Pois bem, neste novo conjunto interpretativo mais amplo tem-se o ver, que é algo que se torna naturalmente possível com o cultivo de práticas que longe de serem moralmente melhores ou piores são energeticamente mais favoráveis ao nosso conjunto energético. Considerando que somos uma quantidade, uma soma de energia finita, os feiticeiros, por meio da observação sem crítica (ver), descobriram que algumas práticas potencializam esse conjunto energético e outras práticas diminuem a qualidade de nossa energia interna. Não tem nenhuma relação com práticas boas, más, com ir para o céu ou para o inferno, nada de conceitos morais, mas puramente perceptivos de qualidade total. Observando pessoas viram que algumas práticas as deixavam cansadas, outras as deixavam energizadas. Perceberam que quanto mais energia se acumula mais liberdade a pessoa tem para perceber sem imposições do sistema social, e mais alcançam os seus desejos, chamaram a isso de poder pessoal, algo que pode ser cultivado com a realização de algumas condutas e a evitação de outras. Perceberam que cada pessoa tem características próprias mas em geral elas se replicam, mas como eram muito pragmáticos incentivavam a auto-observação (espreita – recapitulação), e com isso cada um poderia fazer um mapa de otimização de vida pessoal para o cultivo do poder pessoal. Com suficiente poder pessoal e disciplina viram que é possível a ampliação do primeiro anel de poder, e chegamos ao segundo anel, uma visão mais pura e liberta da realidade na qual estamos inseridos.
Percebam que o objetivo dos ensinos do donjuanismo não é posterior, não existe um código moral mas sim um código energético que deve ser escrito por cada indivíduo exclusivamente, em práticas que foram talhadas ao longo dos anos como um caminho. Para entender a sua melhor forma observe-se (recapitulação), para ampliar os limites cognitivos sonhe (ensonho), para agir sem esperar recompensas espreite. Com esse tripé seria possível um aperfeiçoamento energético mas nada seria garantido para o futuro. Não se garantia com isso o paraíso, a vida eterna, várias ou vários virgens no céu, ou qualquer outro prêmio. Da mesma sorte não seria punido com o inferno quem não seguisse esse mapa, exatamente por ser o depósito em expectativas futuras um grande erro para o donjuanismo. Mira-se então no aprimoramento pessoal, entende-se assim que devemos buscar o nosso refinamento energético como forma de retribuição por este grande presente que é estar vivo. A compreensão sobre o que isso pode ocasionar em uma vida vai ficando mais claro à medida que se caminha por esta senda de conhecimento.

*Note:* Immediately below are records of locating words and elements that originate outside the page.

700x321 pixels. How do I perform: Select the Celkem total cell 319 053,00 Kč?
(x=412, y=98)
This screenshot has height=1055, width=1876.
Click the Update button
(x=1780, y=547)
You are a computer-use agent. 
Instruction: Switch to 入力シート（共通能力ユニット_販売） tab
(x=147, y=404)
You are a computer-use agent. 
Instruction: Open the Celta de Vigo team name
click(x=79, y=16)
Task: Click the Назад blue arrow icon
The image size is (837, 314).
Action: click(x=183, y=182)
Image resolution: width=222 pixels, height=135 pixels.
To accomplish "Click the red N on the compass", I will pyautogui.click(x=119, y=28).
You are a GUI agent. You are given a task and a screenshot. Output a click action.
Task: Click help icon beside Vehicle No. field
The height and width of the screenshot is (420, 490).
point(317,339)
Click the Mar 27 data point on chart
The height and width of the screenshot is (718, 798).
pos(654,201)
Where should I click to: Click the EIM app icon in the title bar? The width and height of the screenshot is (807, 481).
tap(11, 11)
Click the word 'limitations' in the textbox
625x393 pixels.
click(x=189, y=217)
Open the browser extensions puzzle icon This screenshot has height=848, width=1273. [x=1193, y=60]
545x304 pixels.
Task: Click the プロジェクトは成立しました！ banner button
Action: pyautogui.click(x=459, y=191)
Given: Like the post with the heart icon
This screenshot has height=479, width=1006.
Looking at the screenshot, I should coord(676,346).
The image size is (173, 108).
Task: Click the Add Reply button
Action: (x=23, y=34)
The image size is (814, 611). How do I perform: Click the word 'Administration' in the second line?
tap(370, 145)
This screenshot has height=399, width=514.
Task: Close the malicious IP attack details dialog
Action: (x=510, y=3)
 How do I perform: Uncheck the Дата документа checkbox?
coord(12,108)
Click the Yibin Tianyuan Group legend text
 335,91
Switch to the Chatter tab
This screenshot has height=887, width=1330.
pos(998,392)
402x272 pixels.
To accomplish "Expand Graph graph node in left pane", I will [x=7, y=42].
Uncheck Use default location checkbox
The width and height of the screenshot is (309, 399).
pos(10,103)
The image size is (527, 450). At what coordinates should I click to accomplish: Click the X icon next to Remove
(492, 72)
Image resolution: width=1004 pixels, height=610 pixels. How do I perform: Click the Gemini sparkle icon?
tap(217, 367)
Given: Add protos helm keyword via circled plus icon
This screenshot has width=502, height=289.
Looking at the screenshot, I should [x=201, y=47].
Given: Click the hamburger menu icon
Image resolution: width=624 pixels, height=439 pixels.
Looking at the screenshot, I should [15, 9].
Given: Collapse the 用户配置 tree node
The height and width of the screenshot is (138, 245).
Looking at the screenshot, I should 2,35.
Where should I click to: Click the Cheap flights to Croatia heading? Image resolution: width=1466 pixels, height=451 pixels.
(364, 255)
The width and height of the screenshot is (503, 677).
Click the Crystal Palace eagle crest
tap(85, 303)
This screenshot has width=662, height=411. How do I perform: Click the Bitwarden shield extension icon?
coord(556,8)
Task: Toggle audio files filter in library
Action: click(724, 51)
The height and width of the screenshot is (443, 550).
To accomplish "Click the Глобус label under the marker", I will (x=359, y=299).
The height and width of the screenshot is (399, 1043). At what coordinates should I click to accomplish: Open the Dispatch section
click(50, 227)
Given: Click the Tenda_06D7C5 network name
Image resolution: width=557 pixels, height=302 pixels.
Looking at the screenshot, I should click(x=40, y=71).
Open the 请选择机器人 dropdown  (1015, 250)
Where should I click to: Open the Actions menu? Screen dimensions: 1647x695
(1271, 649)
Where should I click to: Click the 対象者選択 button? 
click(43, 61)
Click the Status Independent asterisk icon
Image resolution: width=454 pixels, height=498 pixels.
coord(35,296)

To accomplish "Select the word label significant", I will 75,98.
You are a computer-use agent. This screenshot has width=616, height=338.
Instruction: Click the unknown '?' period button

Quanto mais poder pessoal mais disciplina é possível na vida, com essa disciplina e poder mais ampla e liberta é a percepção, com essa percepção aprimorada se consegue ter vislumbres sobre fatos energéticos existentes, como o fim de tudo que é vivo.
Como um grande fato energético Don Juan falava sobre a morte. Dizia ele que a morte, vista por observadores imparciais, era uma força desaglutinante, uma força que gera o colapso a unidade que chamamos de EU. Esse colapso nos fragmenta nas unidades menores e indivisíveis segundo a concepção energética chamada de filamentos de luz. Filamentos que são sugados por algum ponto do universo em termos de energia invisível aos olhos humanos e parte de filamentos que são mantidos como matéria para se transformar quimicamente até a sua dissolução. Parte de nós, no momento da morte, é sugado por uma forca centrípeta do universo, outra parte fica aqui, não somos após a morte a unidade que agora percebemos o mundo, mas sim fragmentos de pensamentos, de experiências, de todo o tipo de impressões que deixamos em cada um dos bilhões de filamentos que nos compõem. Isso vai ser aproveitado em outras vidas, bem como parte de nós poderá ser adubo a uma planta, ou mesmo um órgão que será doado a alguém. Tudo vai seguir adiante sem saber da unidade que era. Perceberam ainda os feiticeiros que algumas pessoas conseguiam separar a parte densa do corpo de uma parte invisível e manter nesta toda a consciência. Diziam eles que a parte densa do corpo era o invólucro de um ovo de luz, e a parte interna e invisível eram os milhares ou bilhares (uso só a título de dizer muitos) de filamentos. Diziam eles que viram (não no sentido de enxergar) que algumas pessoas quando seguiam a sua jornada de forma impecável conseguiam transferir a consciência da unidade para essa parte menos densa e seguir a jornada mantendo a consciência da linha temporal do que era, e mantendo viva a unidade chamada EU.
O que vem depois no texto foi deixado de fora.